● Exercise requirements
Go to the line containing "The width and height of the screenshot is (1400, 850)." in the material below. From there to the end, retype every line exactly and drop the pictures.

● Entries shown
------------------------------------

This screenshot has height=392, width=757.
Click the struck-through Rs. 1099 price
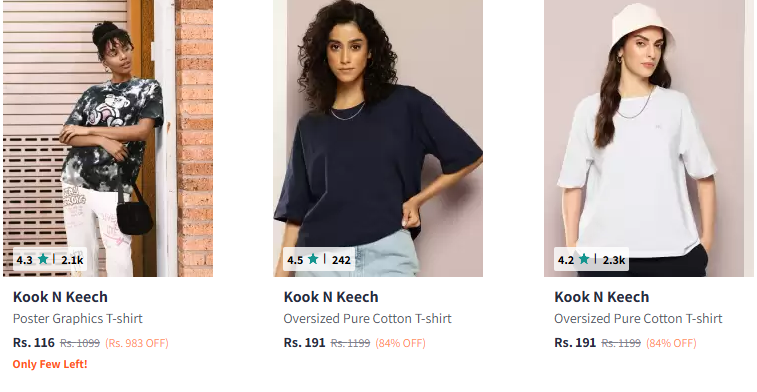pyautogui.click(x=80, y=343)
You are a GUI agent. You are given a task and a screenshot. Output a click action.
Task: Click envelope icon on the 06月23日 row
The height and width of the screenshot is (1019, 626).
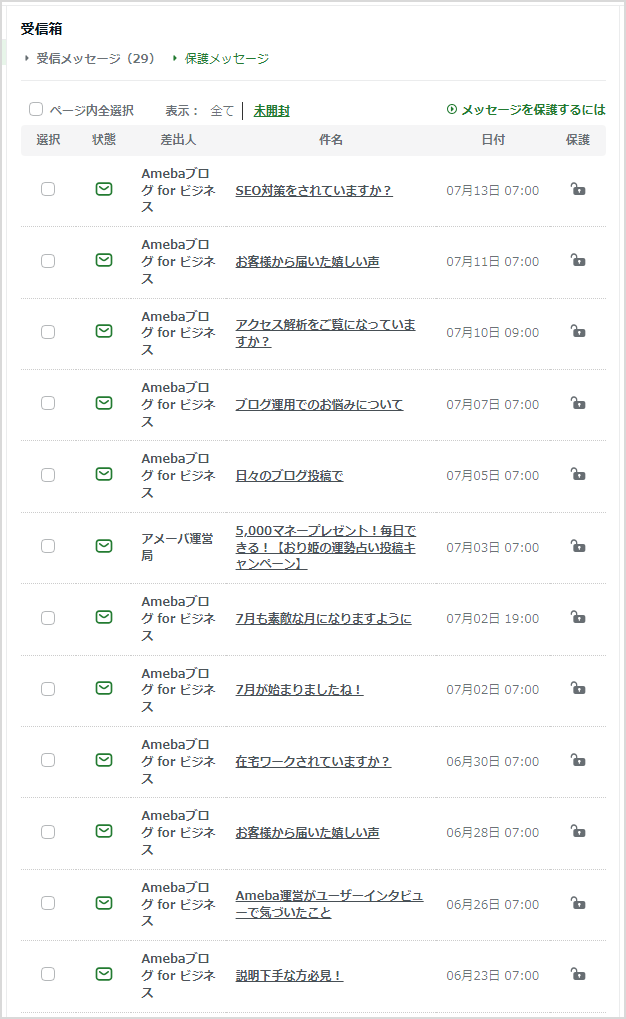point(104,974)
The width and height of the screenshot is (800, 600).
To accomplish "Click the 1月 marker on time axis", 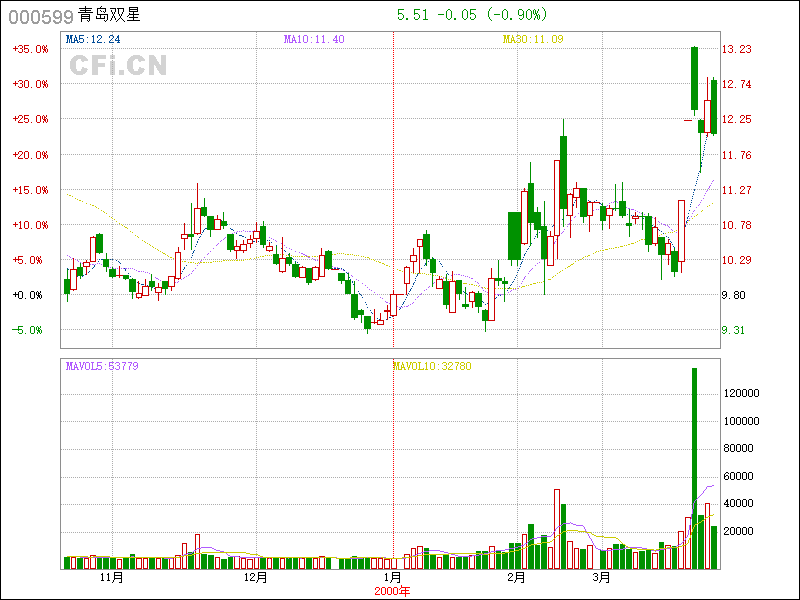I will coord(393,578).
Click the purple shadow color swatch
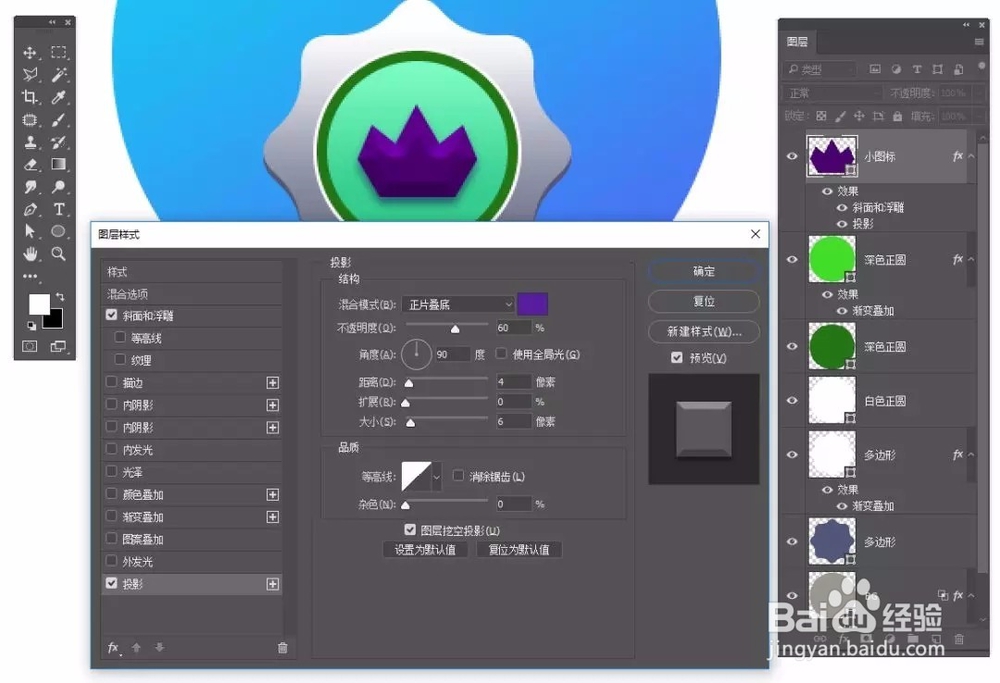The height and width of the screenshot is (683, 1000). pyautogui.click(x=532, y=303)
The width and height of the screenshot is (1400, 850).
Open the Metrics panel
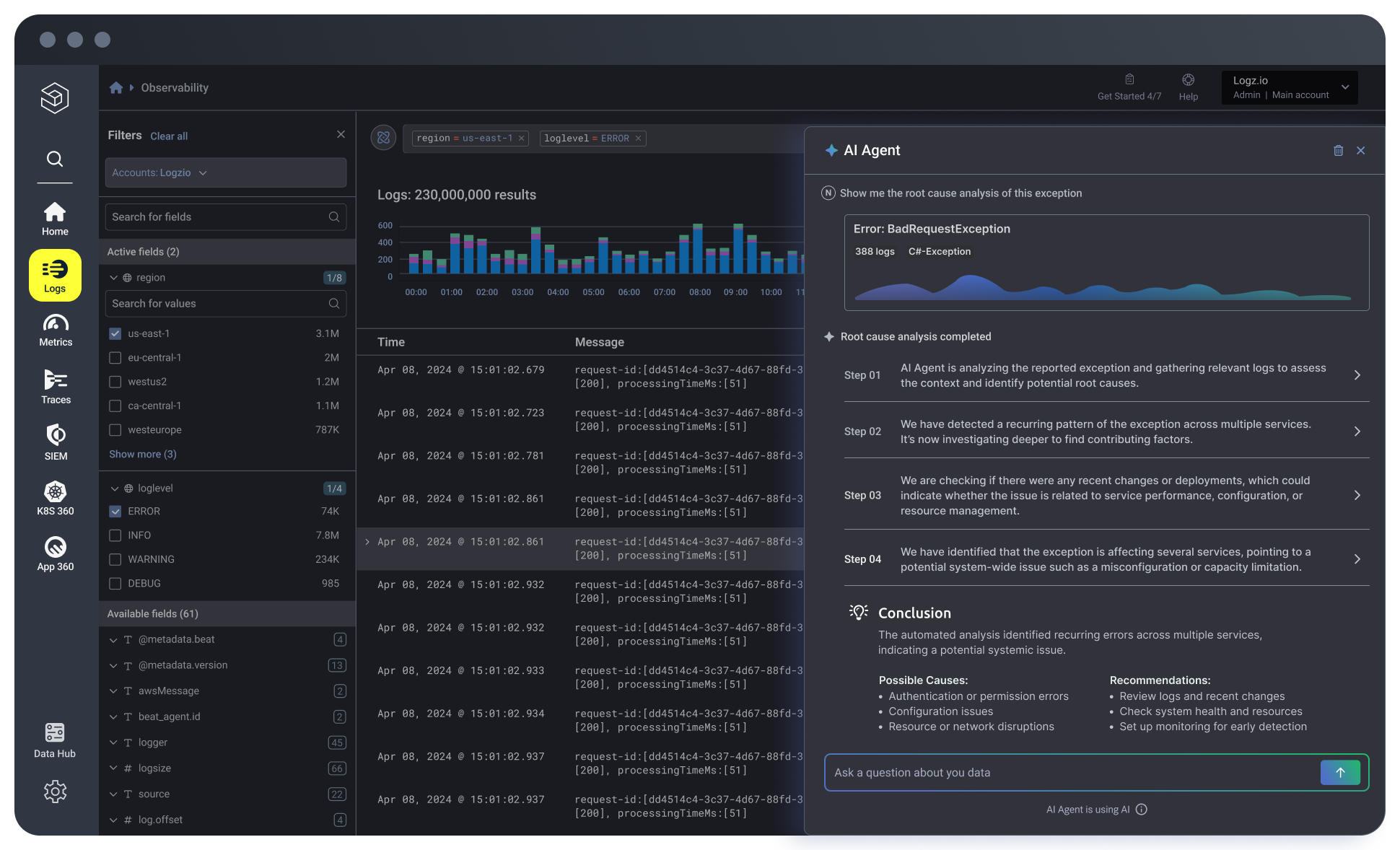pos(55,330)
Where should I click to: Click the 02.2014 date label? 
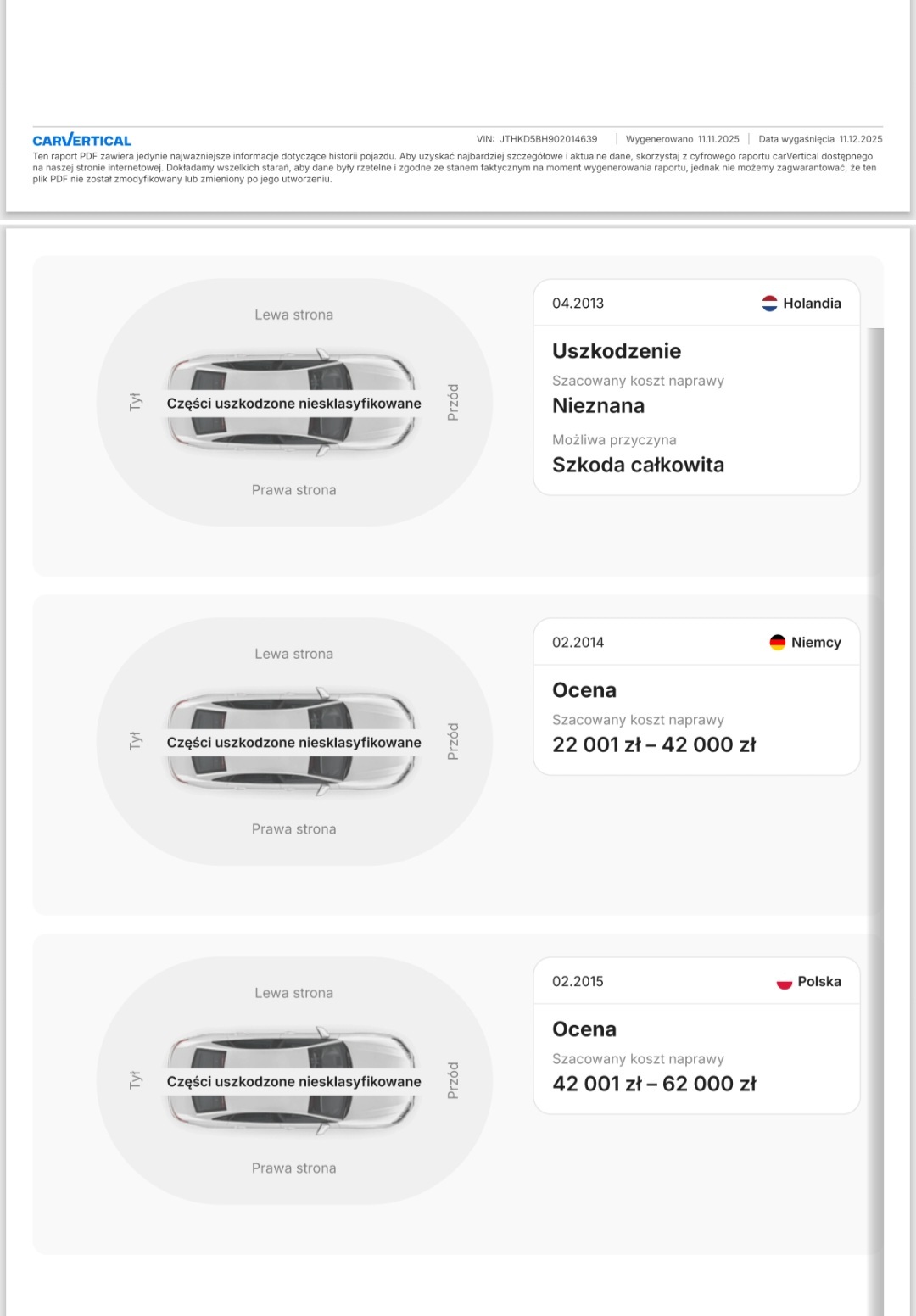click(x=578, y=643)
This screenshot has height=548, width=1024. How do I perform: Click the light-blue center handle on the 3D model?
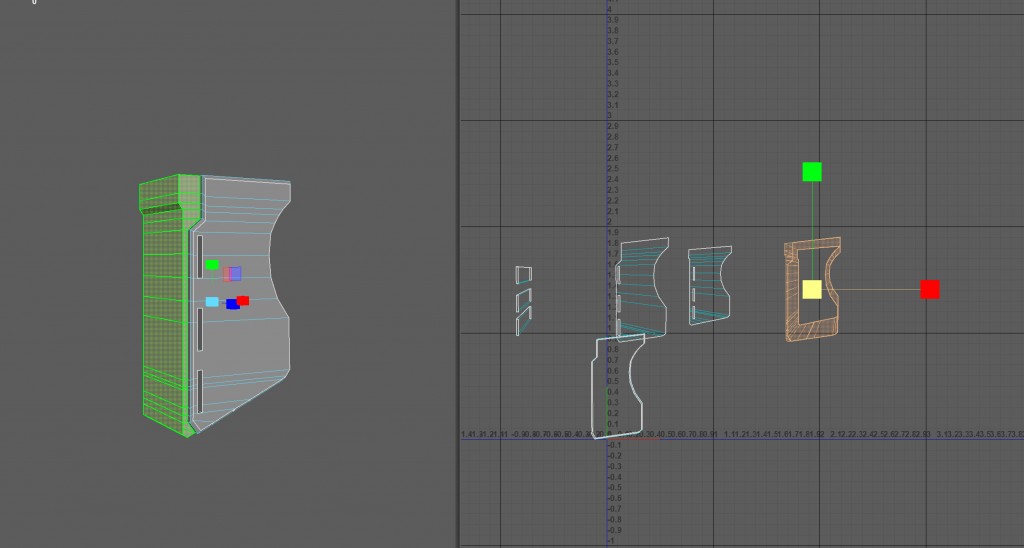click(212, 302)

------------------------------------

● Completed exercise
The width and height of the screenshot is (1400, 850).
Open the Metrics panel
pos(55,330)
Where should I click to: Click the 02.2014 date label? 
click(x=578, y=643)
This screenshot has height=548, width=1024. How do I perform: Click the light-blue center handle on the 3D model?
click(212, 302)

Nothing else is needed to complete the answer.